Seit dem 1. April 2018 können Psychologische Psychotherapeuten sowie Kinder- und Jugendlichenpsychotherapeuten die Verordnung von Soziotherapie nach den Nrn. 30810 und 30811 EBM oder medizinische Rehabilitation nach Nr. 01611 EBM abrechnen. Die Vergütung dieser Leistungen erfolgt jeweils extrabudgetär, hat der Bewertungsausschuss in seiner 416. Sitzung beschlossen.

Kommentar

Für Hausärzte heißt dies, dass jetzt auch Vertragsärzte die Verordnung einer Rehamaßnahme zu Lasten der Kassen extrabudgetär vergütet bekommen. Bisher wurde diese Leistung aus der gedeckelten Gesamtvergütung und teilweise nach geradezu grotesken Honorarverteilungsregelungen bezahlt. Die KV Hessen beispielsweise hat die Anträge bisher mit einem Qualitätszuschlag (QZV) versehen, der auf dem Vorquartal basiert. Hatte man in diesem Vorquartal keine Reha-Anträge ausgefüllt, erbrachte man diese Leistung daher auch im aktuellen Quartal gratis.

Auch die Vergütung der soziotherapeutischen Leistungen nach den Nrn. 30810 und 30811 EBM erfolgt für alle abrechnungsberechtigten Vertragsärzte und damit auch für Hausärzte außerhalb der morbiditätsbedingten Gesamtvergütung.
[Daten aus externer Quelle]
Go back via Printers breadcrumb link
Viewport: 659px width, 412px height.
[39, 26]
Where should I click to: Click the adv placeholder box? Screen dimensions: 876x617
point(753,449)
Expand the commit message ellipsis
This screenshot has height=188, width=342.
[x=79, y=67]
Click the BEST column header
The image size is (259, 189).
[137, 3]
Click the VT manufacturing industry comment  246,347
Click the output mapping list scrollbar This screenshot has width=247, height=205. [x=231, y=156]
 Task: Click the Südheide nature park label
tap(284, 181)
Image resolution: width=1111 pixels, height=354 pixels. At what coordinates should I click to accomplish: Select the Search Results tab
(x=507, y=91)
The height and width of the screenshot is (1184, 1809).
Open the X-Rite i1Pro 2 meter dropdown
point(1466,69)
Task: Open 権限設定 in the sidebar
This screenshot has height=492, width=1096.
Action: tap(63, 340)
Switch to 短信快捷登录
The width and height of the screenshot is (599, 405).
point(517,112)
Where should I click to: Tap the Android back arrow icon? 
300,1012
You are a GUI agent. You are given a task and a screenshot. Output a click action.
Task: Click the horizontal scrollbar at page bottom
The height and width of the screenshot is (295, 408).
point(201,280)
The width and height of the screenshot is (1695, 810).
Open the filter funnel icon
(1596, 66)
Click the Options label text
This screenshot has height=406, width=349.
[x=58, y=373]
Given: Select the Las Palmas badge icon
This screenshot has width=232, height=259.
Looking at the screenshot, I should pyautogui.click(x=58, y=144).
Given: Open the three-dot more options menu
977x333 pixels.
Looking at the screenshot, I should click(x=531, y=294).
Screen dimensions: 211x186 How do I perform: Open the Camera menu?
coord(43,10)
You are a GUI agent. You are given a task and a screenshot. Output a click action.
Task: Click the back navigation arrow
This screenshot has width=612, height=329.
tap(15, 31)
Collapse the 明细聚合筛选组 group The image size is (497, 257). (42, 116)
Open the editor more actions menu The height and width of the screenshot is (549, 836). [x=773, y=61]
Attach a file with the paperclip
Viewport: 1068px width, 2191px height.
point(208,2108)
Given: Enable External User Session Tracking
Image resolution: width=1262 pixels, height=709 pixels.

Für die Abrechnung der Soziotherapie braucht man allerdings eine Zusatzqualifikation und eine Genehmigung der zuständigen KV. Wenn man als Hausarzt deshalb einen Patienten an einen Arzt oder jetzt auch einen Psychotherapeuten überweist, der die obigen Leistungen abrechnen darf, kann man dies nach Nr. 30800 EBM berechnen. Diese Leistung wird ebenfalls extrabudgetär honoriert.